日本株安の震源地はアメリカ。新NISAは口座開設から

――最近だいぶ株価が乱高下して、3万円割れるかなというところまで行きました。

ニッセイ基礎研究所 チーフ株式ストラテジスト 井出真吾氏:
元々日経平均は3万3000円ちょっとまで行きました。日本株は割高でも何でもないんです。なんでこんなに下がったかというと、震源地は完全にアメリカです。

株は日本とアメリカはそれなりに連動していますし、アメリカ株で損が出てきたりすると、日本株はまだ今なら少し利益が残っているから、今のうちに利益を確定しておこうと売りを出す投資家がどうしても増えるのです。日本株はアメリカに付き合わされているだけだということだと思います。

――このままだと日本の株は上がるのかなと心配になってしまうのですが。

ニッセイ基礎研究所 井出真吾氏:
アメリカの中央銀行の利上げがもうちょっと見えてくれば、また日本株は買われると思います。本格的な買いが入るのはもうちょっと先になるかもしれませんが、そんなに心配は要らないです。むしろ心配なのはアメリカ株です。国債の金利が上がってきたので、株はまだ割高だという状態です。

アメリカ株の割高を演出している真犯人がBIG7というアメリカの主要7社です。アメリカのS&P500という指数は主要な500社で構成されているのですが、その中の7社GAFAMとテスラ、エヌビディアと、残りの493社に分けて時価総額を計算するとグラフのようになります。

――BIG7が引っ張っていた?

ニッセイ基礎研究所 井出真吾氏:
アメリカの株式市場はごく一部の企業に投資資金が集中していて、残りの493社はほぼ横ばいで、異常事態です。2023年の上昇が7社でほぼ説明がつくし、22年の1年間でアメリカ株が大きく下がったのも、この7社の株が下がったわけです。今のアメリカ市場は若干いびつなので、不安定な状況がもうしばらく続くと思っています。

――とはいえ、アメリカ経済が非常に堅調だと感じられるのが雇用統計で、市場の予想を大幅に上回る結果となりました。

ニッセイ基礎研究所 井出真吾氏:
雇用者数の増加分は強かった。失業率は3.8%で横ばい。発表直後はアメリカ株は急落して、金利は急上昇したのですが、よく中身を見てみると、賃金の伸びが鈍化したんです。FRBがもう利上げしないで済むかもしれないという見方につながって、アメリカ株、ダウもナスダックもS&P500も上がり、フィラデルフィア半導体株指数も2%も上昇したという状況です。

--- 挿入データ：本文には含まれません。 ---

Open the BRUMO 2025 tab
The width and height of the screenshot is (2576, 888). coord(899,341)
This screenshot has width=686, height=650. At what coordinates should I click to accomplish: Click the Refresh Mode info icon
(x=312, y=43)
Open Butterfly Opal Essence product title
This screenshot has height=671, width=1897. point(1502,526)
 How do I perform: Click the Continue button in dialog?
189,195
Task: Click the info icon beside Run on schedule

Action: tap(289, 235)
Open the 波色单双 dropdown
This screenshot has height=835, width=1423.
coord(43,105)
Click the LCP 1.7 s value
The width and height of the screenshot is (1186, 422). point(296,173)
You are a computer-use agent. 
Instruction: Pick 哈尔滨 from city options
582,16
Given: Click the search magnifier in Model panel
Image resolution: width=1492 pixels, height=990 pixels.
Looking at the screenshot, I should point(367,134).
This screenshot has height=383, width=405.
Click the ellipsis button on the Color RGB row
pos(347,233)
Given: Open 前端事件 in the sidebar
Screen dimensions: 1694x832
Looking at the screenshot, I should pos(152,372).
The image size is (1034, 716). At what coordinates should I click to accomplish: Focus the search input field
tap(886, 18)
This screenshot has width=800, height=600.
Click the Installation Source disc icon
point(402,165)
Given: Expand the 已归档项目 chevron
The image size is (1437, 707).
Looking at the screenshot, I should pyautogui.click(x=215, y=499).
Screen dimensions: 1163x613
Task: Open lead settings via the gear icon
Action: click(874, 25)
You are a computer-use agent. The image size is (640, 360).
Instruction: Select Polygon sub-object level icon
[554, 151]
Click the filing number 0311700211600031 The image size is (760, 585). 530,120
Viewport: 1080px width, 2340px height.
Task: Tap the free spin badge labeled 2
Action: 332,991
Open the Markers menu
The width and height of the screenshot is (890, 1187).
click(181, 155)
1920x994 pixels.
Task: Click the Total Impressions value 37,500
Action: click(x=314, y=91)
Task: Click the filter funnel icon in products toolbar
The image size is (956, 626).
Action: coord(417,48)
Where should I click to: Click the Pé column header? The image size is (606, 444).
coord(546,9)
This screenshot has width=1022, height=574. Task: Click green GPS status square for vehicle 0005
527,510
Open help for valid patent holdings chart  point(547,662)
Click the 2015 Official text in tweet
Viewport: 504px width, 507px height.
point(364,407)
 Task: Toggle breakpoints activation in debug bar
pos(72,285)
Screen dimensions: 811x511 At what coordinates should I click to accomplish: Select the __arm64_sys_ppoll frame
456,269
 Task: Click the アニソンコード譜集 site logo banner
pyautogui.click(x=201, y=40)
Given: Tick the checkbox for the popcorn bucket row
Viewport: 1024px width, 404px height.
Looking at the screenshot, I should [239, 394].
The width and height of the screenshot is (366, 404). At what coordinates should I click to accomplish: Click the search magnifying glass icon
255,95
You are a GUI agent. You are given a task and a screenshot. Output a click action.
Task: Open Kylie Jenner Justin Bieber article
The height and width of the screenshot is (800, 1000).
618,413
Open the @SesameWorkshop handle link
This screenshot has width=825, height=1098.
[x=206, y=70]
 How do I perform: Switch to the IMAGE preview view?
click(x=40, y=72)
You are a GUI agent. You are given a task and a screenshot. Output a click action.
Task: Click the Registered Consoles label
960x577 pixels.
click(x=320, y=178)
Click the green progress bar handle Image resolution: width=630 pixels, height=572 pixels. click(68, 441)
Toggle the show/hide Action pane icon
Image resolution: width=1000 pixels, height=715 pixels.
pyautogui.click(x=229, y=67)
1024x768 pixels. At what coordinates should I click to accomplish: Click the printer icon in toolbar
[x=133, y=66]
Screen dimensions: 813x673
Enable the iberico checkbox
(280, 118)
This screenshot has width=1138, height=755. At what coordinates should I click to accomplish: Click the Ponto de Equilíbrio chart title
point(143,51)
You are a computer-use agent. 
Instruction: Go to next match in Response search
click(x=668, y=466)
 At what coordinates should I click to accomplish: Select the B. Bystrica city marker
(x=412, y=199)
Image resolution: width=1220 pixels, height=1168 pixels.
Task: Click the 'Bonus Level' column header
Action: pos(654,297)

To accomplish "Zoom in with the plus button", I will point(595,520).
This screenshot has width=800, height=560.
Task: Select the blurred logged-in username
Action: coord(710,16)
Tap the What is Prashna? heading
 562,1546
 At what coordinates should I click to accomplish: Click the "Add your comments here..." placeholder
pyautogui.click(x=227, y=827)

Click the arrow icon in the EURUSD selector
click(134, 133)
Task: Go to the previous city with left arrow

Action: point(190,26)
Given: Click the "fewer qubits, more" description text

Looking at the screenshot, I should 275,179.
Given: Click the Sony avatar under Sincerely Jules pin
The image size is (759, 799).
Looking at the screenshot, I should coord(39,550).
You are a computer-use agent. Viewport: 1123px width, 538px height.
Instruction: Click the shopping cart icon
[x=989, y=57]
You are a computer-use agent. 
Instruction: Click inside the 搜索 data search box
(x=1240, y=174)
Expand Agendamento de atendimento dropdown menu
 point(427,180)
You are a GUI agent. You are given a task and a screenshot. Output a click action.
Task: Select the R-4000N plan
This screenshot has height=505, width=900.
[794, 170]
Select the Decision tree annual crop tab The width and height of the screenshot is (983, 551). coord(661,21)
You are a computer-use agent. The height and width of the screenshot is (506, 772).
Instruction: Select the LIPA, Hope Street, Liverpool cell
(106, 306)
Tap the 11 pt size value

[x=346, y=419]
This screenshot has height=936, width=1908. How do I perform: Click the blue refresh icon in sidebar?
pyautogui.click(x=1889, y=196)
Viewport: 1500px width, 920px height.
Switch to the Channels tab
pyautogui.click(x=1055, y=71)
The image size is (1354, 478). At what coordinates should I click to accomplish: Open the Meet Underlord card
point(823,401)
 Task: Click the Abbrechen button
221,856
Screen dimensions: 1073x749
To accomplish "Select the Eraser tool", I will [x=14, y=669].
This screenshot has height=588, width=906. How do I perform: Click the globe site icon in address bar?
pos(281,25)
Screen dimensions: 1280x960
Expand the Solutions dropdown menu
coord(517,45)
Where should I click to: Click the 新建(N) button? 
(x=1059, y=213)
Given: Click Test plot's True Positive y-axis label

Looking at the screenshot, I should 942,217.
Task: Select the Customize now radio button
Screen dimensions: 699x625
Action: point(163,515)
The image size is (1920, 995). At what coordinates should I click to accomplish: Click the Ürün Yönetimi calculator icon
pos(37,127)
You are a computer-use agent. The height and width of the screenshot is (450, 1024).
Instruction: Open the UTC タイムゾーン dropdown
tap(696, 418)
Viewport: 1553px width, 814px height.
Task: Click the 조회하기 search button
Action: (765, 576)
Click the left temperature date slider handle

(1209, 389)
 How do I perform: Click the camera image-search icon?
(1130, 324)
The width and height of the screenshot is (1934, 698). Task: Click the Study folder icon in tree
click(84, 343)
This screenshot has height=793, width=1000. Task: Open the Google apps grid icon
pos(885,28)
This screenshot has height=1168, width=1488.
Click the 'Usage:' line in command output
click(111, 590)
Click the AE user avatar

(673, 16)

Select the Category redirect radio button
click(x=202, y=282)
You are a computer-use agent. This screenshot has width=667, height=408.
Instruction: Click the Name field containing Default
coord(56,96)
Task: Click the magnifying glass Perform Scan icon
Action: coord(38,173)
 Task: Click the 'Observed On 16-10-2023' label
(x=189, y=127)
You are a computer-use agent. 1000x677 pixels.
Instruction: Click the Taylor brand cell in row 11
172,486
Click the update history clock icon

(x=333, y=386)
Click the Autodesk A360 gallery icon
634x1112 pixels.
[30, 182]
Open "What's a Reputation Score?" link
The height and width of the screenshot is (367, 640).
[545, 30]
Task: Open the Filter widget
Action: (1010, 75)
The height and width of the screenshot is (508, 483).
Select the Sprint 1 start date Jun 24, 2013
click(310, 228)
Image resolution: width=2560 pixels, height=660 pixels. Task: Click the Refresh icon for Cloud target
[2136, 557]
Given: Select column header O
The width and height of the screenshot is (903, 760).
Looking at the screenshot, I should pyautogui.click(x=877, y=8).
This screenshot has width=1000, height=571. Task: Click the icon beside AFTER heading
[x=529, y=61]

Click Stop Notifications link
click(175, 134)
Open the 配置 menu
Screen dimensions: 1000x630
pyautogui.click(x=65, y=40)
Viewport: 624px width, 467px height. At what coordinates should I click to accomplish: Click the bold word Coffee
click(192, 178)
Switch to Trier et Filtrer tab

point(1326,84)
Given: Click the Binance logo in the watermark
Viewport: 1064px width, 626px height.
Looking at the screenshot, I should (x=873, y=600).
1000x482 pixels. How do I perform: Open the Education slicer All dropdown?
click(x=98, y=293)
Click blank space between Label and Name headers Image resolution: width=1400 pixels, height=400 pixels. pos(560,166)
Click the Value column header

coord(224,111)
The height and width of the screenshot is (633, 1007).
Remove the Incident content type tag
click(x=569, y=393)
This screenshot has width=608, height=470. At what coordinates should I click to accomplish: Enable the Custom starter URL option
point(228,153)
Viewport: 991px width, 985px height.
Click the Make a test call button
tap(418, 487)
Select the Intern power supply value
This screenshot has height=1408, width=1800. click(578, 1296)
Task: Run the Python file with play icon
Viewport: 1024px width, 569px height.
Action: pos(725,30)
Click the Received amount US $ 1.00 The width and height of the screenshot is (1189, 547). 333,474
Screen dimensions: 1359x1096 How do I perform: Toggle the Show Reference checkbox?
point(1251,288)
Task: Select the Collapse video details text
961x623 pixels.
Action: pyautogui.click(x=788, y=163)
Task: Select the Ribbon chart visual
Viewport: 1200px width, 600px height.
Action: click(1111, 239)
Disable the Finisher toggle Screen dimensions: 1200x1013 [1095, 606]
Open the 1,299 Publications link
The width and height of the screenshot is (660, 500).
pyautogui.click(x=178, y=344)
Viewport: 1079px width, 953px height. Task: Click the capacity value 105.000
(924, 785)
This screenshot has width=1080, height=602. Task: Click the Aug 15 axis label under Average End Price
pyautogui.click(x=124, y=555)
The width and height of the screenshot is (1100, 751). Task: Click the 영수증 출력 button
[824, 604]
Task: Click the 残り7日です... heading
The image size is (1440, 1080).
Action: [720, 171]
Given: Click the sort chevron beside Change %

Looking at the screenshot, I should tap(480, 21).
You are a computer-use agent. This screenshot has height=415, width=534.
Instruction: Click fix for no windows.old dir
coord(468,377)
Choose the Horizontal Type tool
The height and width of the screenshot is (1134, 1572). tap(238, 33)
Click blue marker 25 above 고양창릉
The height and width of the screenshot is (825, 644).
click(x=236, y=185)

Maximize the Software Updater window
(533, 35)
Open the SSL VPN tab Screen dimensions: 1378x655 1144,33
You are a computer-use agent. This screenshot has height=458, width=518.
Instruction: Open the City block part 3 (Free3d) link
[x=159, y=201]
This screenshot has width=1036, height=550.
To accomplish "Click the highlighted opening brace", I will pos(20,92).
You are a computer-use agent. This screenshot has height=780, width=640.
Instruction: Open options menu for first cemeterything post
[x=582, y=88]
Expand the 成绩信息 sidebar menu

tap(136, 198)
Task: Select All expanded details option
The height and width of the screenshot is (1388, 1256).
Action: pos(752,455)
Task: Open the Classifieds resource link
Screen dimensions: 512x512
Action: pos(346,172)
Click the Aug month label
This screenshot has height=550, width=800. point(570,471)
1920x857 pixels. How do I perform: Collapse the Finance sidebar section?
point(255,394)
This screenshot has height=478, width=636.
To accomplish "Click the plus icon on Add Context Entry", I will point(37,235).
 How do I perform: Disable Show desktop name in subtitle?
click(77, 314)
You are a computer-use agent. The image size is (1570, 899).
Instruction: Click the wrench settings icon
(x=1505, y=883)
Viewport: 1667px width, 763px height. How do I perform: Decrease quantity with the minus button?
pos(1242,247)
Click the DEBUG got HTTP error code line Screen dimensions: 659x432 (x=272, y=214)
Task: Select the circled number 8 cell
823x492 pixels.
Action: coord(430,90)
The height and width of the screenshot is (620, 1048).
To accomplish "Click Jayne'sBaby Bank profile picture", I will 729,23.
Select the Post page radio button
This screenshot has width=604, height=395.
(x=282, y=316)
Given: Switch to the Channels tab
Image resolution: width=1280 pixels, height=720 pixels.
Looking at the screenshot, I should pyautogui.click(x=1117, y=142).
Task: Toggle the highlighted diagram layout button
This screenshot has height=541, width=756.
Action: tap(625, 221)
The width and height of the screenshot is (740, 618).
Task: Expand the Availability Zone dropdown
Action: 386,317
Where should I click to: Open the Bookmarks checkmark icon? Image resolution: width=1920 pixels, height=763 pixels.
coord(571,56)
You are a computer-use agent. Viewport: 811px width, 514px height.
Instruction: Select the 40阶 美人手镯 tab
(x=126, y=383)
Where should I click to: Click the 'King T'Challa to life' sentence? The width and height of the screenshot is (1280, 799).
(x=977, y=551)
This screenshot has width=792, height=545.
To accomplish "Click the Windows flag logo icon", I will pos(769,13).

――そんな中、日本では2024年1月から新NISAが始まります。まずNISAとは?

ニッセイ基礎研究所 井出真吾氏:
少額投資非課税制度と言って、投資で儲かると普通は税金を20%ぐらい持っていかれるのですが、税金を取られないで済む。

――利益が全部自分のものになるので始めた方がいい?

ニッセイ基礎研究所 井出真吾氏:
最近のように株価が不安定だと1回様子を見ようかなという人もいると思うのですが、むしろ株は下がったときに買った方がいいわけですから、先送りしないで少なくとも準備は進めていってほしいと思います。

――始め方から見ていきます。

ニッセイ基礎研究所 井出真吾氏:
まずは口座を作らないといけません。口座を作れるところは銀行、証券会社、ネット証券、郵便局などいろいろあります。1年あたり1人1口座と決まっています。銀行口座みたいにいくつも持つことはできなくて、2024年分は1人一つ、25年分もどこかの金融機関で1人一つと決まっています。

――口座はどう選ぶのですか。

ニッセイ基礎研究所 井出真吾氏:
手数料が安いところだと、一般的にはネット証券です。でも、いろいろ相談をしたいなら、ちょっと手数料は高いけれども、銀行や対面の証券会社、郵便局ということになると思います。絶対これがいいというのはなくて、サービスと手数料とで自分に合ったところを選んでいただくということだと思います。金融機関の変更を1年に1回しかできませんので、スタートするときは安全に対面で、慣れてきたらネット証券に変えるとかも考えてもいいかもしれません。